Yet the media continues to focus on the phantom of “Islamophobia.”
As the nation observed the twentieth anniversary of the 9/11 jihad terror attacks, the establishment media’s focus was largely on how Muslims were victimized in the wake of the attacks. A wave of “Islamophobia” supposedly swept over the United States, and is still very much with us. Reality, however, is (as usual) sharply different from the establishment media narrative. Jews, not Muslims, have both before 9/11 and after been the far most common victim of hate crimes in the United States. Yet the media indefatigably focuses on “Islamophobia,” not anti-Semitism.
George W. Bush got the ball rolling on September 17, 2001. He appeared at the Islamic Center of Washington, D.C., in the company of several prominent Muslim leaders, including Nihad Awad of the The Hamas-linked Council on American-Islamic Relations (CAIR) and Abdurahman Alamoudi of the American Muslim Council, who is now in prison for funding al-Qaeda, and put the spotlight squarely on Muslims as victims.

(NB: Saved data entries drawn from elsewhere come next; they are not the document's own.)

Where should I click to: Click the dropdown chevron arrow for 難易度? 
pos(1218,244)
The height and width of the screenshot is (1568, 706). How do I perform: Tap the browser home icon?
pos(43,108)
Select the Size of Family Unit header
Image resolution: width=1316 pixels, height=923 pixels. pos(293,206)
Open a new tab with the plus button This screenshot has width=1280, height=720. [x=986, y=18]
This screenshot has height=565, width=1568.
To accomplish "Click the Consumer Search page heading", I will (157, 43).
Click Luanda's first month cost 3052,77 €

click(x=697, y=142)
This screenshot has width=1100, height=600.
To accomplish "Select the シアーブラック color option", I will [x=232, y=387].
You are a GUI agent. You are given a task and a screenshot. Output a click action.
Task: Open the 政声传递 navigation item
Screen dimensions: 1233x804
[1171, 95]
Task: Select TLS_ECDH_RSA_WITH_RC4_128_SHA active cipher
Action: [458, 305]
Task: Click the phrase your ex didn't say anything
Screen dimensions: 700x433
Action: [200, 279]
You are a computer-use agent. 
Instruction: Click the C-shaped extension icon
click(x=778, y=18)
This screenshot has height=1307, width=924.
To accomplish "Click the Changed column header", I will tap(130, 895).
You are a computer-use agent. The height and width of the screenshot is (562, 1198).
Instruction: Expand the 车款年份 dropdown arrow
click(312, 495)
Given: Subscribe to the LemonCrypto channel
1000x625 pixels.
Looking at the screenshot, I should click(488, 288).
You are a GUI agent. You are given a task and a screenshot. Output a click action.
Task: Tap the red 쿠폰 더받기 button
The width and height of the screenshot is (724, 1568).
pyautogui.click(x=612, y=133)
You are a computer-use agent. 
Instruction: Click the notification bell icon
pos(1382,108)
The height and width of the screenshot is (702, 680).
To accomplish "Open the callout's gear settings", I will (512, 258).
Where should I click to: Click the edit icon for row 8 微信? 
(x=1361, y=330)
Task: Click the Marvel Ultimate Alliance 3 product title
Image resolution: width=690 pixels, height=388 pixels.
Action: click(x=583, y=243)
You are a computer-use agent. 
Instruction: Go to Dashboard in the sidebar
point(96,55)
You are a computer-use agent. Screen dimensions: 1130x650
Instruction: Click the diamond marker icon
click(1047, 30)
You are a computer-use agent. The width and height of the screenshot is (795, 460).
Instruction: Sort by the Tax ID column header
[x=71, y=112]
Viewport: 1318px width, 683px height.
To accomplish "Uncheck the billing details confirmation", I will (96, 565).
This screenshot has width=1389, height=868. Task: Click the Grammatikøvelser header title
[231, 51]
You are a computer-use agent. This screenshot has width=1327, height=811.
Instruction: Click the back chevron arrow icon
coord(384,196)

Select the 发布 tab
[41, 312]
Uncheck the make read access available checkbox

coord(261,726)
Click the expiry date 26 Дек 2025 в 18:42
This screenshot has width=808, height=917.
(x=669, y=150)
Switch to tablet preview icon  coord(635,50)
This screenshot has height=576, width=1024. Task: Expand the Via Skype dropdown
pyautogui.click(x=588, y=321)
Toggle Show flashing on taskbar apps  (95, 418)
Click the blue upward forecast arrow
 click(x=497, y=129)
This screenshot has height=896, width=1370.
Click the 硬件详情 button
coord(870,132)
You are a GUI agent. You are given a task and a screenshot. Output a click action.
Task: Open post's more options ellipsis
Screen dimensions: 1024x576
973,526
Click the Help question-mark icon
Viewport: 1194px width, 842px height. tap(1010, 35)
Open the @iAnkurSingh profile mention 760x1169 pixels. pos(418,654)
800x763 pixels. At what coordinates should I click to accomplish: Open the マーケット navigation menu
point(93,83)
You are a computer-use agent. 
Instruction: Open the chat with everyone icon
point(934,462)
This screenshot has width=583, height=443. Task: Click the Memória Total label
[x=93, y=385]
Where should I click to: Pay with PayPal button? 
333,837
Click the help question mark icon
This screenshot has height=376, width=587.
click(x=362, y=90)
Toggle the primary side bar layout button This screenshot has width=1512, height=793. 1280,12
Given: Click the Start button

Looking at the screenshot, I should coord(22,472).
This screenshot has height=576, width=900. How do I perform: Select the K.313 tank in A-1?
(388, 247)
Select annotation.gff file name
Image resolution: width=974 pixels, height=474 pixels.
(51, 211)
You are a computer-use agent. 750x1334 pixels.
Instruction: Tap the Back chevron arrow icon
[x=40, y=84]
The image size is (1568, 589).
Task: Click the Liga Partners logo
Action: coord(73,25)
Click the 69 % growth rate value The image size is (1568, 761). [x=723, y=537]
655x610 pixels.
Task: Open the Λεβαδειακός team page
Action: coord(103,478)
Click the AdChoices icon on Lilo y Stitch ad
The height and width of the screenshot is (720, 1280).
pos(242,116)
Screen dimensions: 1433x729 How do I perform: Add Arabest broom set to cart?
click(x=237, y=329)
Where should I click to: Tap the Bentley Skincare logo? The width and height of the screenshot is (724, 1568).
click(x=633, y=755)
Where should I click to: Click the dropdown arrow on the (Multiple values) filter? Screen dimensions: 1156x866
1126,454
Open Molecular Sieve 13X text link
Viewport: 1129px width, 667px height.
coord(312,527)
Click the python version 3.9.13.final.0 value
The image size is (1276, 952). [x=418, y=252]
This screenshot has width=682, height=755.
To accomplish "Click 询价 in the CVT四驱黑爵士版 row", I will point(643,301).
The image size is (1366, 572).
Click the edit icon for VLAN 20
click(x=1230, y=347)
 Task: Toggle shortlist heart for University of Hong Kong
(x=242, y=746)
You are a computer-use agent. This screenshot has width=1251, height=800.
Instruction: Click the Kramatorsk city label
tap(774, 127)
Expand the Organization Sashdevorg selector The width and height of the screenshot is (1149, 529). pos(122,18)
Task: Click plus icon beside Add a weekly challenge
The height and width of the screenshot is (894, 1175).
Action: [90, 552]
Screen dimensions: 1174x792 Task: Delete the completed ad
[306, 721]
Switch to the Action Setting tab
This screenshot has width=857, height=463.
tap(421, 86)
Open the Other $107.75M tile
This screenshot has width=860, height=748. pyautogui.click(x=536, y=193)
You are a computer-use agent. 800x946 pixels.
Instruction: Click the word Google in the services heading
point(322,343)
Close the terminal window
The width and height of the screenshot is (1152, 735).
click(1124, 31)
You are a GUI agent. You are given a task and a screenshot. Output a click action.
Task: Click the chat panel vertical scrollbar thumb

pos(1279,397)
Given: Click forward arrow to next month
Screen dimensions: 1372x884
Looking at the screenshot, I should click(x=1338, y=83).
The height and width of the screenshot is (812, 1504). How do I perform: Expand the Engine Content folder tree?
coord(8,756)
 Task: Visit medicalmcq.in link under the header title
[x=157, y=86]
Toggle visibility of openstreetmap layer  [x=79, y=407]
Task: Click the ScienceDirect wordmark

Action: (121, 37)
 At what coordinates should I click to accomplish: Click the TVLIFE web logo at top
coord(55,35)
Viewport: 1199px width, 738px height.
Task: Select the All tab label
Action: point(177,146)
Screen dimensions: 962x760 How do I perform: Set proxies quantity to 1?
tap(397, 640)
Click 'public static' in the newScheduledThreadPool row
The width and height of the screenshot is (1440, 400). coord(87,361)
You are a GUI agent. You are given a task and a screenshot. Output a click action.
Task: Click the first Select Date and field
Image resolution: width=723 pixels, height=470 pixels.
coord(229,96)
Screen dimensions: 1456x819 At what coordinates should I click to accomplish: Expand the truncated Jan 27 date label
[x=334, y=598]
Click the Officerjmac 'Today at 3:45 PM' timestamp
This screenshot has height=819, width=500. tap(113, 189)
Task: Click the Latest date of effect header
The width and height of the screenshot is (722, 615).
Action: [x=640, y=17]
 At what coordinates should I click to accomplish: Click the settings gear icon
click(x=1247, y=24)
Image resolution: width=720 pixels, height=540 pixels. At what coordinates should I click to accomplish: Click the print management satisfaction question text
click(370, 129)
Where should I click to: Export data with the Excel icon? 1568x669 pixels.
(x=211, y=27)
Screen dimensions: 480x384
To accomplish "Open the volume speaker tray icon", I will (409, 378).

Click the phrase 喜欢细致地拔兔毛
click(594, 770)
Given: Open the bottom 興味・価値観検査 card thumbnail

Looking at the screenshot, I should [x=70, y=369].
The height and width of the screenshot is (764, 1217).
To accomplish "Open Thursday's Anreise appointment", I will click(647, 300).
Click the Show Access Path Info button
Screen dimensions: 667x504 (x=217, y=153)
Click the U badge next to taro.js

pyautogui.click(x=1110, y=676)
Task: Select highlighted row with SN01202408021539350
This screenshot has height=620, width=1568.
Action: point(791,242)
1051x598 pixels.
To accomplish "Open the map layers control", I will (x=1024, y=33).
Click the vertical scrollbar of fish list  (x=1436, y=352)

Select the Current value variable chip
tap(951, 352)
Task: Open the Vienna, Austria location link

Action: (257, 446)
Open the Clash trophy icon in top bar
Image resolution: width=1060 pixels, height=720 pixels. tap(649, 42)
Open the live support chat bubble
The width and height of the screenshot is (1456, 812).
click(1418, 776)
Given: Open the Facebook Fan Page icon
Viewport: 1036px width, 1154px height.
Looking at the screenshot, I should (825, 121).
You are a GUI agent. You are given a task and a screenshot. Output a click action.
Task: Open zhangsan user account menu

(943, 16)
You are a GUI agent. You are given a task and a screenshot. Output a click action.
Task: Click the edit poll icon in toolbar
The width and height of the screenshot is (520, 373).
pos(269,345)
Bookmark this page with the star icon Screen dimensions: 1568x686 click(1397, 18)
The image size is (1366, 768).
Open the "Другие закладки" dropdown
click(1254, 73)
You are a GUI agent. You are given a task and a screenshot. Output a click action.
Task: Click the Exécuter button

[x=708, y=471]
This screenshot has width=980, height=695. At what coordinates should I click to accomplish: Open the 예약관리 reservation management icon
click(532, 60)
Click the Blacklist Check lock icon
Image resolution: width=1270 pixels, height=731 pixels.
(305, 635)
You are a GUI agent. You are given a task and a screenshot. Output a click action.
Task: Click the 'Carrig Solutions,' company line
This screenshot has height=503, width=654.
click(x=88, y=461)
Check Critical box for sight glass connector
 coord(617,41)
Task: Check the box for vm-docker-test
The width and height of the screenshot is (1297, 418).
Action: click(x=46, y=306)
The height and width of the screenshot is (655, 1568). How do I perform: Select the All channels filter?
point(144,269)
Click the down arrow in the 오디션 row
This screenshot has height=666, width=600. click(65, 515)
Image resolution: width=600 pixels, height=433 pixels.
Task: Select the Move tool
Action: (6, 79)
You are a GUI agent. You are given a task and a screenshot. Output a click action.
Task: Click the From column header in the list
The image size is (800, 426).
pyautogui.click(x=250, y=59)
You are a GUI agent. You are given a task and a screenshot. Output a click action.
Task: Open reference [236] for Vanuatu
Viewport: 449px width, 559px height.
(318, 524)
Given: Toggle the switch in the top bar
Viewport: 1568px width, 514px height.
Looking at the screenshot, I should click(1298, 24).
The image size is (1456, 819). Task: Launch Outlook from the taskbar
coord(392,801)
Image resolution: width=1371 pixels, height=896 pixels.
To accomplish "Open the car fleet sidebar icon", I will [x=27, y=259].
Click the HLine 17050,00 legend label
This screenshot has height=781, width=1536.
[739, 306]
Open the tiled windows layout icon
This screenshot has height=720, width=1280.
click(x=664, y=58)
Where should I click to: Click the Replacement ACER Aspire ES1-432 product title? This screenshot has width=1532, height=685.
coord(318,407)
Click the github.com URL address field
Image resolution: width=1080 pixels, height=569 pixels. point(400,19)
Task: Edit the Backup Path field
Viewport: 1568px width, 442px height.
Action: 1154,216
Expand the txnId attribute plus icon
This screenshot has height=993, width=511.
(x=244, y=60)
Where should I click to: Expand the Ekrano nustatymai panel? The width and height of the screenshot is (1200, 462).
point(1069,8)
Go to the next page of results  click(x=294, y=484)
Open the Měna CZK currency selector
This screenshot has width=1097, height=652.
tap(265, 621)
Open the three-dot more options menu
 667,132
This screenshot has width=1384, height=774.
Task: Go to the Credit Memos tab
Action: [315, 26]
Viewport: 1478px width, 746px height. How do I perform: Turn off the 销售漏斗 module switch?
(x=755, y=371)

There will likely be much more of this, while the media continues to hunt for “Islamophobia” and demonize and stigmatize all those who stand against jihad violence and Sharia oppression of women. The facts are clear to anyone who searches for them, but most people won’t; and establishment media “journalists” will continue to do all they can to hoodwink Americans into swallowing their tendentious, inaccurate, and divisive narrative.